(Material supplied Opens)

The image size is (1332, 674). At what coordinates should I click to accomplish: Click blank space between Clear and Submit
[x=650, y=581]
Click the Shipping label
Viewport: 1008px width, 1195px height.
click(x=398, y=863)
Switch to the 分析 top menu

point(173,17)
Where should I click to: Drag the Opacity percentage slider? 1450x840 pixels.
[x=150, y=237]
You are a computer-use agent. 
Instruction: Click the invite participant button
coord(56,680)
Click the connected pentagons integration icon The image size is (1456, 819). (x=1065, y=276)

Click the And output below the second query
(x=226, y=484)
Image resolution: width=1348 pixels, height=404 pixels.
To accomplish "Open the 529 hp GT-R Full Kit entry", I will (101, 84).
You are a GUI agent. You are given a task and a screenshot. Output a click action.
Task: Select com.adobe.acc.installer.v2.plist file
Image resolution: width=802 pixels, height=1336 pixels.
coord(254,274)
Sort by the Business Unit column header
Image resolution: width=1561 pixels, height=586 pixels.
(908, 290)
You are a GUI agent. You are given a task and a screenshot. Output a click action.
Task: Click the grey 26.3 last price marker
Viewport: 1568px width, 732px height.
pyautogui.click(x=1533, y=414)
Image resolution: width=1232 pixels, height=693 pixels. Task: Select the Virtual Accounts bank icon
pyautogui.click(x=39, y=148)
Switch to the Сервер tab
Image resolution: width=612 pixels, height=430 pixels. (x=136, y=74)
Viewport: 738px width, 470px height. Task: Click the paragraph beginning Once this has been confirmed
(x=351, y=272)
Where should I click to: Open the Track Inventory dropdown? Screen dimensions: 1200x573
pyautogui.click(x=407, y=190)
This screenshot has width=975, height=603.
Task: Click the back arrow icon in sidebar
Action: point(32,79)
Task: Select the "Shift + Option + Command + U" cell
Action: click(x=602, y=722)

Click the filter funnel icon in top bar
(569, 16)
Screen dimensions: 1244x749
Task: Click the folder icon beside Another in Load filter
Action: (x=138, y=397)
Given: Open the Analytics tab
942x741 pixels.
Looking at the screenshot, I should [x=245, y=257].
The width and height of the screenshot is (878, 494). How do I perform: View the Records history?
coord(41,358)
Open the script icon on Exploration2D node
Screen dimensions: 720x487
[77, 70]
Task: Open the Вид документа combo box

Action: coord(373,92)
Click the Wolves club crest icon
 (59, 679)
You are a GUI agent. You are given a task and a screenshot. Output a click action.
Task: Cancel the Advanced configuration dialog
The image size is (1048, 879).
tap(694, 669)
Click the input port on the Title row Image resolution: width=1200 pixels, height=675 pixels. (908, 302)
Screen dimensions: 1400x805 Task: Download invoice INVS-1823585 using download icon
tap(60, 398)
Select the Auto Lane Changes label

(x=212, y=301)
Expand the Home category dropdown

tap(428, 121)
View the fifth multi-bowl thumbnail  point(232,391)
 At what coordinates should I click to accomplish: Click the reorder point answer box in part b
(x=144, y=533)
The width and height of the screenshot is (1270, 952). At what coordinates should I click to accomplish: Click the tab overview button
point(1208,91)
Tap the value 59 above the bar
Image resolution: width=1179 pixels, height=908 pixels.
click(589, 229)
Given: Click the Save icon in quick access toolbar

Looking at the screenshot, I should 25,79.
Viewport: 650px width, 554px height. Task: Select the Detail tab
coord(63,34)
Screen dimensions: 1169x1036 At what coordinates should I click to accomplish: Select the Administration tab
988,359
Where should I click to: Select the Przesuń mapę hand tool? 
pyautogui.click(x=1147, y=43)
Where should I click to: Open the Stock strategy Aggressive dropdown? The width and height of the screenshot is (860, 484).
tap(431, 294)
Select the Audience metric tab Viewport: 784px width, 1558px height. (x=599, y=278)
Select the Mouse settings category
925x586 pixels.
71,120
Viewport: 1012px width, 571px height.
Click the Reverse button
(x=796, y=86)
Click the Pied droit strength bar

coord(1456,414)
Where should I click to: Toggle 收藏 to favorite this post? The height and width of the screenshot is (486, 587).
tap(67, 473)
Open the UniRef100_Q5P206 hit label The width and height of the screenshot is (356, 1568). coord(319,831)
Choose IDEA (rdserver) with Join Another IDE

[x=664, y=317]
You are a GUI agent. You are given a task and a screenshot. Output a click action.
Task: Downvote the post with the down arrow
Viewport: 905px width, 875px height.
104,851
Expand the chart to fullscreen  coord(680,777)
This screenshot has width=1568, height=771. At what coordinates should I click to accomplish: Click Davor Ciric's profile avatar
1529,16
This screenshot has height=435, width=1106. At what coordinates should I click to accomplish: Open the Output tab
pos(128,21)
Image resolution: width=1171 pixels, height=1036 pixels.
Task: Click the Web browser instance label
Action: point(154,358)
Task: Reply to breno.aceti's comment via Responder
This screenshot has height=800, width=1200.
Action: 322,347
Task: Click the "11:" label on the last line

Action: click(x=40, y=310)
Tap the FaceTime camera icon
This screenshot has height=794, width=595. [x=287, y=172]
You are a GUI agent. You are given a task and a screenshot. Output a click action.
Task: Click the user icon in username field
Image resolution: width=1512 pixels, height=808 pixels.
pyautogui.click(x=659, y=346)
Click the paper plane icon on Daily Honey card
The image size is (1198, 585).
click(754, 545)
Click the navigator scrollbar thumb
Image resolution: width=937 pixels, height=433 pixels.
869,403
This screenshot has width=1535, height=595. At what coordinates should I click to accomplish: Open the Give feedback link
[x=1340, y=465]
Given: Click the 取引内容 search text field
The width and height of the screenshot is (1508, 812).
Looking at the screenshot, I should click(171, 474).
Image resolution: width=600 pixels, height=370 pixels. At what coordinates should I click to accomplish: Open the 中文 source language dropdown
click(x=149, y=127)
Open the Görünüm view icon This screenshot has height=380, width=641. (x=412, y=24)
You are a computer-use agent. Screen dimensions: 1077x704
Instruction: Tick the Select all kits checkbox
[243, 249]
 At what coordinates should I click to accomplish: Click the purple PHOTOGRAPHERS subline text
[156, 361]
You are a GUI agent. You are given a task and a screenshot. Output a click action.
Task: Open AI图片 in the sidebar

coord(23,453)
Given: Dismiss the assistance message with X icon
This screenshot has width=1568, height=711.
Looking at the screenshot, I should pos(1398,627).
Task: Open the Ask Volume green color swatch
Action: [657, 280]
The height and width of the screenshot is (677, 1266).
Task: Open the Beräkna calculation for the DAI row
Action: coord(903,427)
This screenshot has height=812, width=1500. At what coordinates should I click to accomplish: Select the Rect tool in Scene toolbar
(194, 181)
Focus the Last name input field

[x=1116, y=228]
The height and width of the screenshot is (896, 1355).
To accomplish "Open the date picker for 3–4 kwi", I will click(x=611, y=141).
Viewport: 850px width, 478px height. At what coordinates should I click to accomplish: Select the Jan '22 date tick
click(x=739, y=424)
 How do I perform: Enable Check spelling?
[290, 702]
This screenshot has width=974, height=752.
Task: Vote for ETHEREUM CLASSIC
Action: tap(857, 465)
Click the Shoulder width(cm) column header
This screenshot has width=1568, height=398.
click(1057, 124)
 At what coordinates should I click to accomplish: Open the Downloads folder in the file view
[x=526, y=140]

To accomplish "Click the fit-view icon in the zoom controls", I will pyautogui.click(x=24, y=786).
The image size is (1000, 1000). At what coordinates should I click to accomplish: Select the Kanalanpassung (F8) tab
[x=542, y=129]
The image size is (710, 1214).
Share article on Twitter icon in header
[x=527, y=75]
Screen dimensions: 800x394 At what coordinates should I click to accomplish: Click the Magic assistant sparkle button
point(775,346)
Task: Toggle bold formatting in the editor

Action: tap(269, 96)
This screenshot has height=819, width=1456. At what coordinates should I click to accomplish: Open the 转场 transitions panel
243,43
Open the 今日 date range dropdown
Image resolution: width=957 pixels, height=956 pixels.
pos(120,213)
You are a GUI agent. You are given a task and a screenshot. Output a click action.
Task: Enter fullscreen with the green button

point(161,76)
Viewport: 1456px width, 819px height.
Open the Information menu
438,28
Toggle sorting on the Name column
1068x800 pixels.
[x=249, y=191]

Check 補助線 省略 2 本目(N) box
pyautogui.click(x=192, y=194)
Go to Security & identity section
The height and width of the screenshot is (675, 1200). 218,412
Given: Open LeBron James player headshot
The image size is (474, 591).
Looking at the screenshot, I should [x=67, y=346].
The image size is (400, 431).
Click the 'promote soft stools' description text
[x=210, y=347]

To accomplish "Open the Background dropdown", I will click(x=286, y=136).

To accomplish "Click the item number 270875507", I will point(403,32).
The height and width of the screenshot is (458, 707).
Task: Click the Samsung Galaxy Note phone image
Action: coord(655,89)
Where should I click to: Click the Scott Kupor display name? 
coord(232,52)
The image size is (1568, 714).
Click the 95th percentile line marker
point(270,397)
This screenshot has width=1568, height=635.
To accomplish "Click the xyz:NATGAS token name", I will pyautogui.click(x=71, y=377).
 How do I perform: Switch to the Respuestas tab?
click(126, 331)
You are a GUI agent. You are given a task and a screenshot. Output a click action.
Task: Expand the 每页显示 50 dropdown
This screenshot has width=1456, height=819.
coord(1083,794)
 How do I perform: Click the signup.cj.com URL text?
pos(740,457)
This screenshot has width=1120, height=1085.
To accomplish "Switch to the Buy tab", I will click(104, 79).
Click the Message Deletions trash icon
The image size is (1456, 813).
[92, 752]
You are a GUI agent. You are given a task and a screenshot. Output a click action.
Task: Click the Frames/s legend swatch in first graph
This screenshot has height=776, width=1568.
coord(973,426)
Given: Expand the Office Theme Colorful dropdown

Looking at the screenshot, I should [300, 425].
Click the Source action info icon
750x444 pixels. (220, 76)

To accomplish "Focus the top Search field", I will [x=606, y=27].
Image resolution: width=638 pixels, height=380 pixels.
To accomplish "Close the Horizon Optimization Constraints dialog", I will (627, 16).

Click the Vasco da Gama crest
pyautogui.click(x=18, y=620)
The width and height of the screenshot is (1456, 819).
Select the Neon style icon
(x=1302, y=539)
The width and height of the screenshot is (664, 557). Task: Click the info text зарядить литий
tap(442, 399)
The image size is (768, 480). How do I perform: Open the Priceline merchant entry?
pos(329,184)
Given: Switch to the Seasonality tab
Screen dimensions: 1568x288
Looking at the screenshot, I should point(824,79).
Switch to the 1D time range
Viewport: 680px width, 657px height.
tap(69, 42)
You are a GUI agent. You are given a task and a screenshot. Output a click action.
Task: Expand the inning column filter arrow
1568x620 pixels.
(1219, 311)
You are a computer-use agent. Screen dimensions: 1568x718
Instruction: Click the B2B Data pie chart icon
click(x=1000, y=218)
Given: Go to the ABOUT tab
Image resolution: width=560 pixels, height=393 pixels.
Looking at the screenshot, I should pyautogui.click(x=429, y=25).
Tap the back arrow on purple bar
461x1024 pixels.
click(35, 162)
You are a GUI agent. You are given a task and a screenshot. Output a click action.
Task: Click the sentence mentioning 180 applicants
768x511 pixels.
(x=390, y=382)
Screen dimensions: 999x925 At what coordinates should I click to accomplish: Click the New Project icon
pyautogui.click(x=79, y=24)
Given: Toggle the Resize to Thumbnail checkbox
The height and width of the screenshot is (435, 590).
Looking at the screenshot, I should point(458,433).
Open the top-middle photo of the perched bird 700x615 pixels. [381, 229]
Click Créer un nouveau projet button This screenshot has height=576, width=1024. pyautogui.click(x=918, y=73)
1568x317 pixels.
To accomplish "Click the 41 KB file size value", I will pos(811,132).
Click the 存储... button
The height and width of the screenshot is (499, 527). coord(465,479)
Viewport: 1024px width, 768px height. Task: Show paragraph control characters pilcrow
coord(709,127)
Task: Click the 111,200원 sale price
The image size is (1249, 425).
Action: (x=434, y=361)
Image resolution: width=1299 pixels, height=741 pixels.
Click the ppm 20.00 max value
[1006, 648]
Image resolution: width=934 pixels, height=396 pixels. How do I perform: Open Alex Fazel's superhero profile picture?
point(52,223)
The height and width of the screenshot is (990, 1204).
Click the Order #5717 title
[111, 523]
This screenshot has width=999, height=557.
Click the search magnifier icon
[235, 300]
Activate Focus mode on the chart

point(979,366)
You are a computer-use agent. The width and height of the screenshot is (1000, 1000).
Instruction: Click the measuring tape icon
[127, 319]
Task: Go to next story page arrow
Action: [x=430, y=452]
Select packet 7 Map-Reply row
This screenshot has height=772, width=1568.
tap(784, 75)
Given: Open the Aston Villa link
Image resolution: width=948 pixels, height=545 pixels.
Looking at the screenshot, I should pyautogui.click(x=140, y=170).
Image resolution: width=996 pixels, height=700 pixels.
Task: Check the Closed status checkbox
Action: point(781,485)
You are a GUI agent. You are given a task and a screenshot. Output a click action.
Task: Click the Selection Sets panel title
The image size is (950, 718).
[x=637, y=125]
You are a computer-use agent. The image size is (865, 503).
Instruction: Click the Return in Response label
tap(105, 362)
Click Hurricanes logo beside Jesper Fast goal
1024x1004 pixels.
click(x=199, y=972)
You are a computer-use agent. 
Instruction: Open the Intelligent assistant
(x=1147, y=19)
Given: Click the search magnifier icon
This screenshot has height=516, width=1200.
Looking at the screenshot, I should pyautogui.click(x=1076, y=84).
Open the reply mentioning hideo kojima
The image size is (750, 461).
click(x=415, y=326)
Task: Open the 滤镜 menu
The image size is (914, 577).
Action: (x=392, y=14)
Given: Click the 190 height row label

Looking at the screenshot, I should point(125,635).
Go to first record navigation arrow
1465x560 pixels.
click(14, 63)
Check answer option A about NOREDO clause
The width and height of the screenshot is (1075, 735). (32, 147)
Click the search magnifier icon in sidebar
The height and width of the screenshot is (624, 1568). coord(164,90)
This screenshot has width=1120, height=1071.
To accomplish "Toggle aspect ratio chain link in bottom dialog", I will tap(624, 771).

(Material supplied Closes)

* What is being asked
With the line holding "Expand the chart" as the first and the line holding "Task: Click the user icon in username field" as the last, set down that range of the entries above exactly, and nothing else.

* Solved problem
Expand the chart to fullscreen  coord(680,777)
This screenshot has width=1568, height=771. At what coordinates should I click to accomplish: Click Davor Ciric's profile avatar
1529,16
This screenshot has height=435, width=1106. At what coordinates should I click to accomplish: Open the Output tab
pos(128,21)
Image resolution: width=1171 pixels, height=1036 pixels.
Task: Click the Web browser instance label
Action: point(154,358)
Task: Reply to breno.aceti's comment via Responder
This screenshot has height=800, width=1200.
Action: 322,347
Task: Click the "11:" label on the last line

Action: click(x=40, y=310)
Tap the FaceTime camera icon
This screenshot has height=794, width=595. [x=287, y=172]
You are a GUI agent. You are given a task and a screenshot. Output a click action.
Task: Click the user icon in username field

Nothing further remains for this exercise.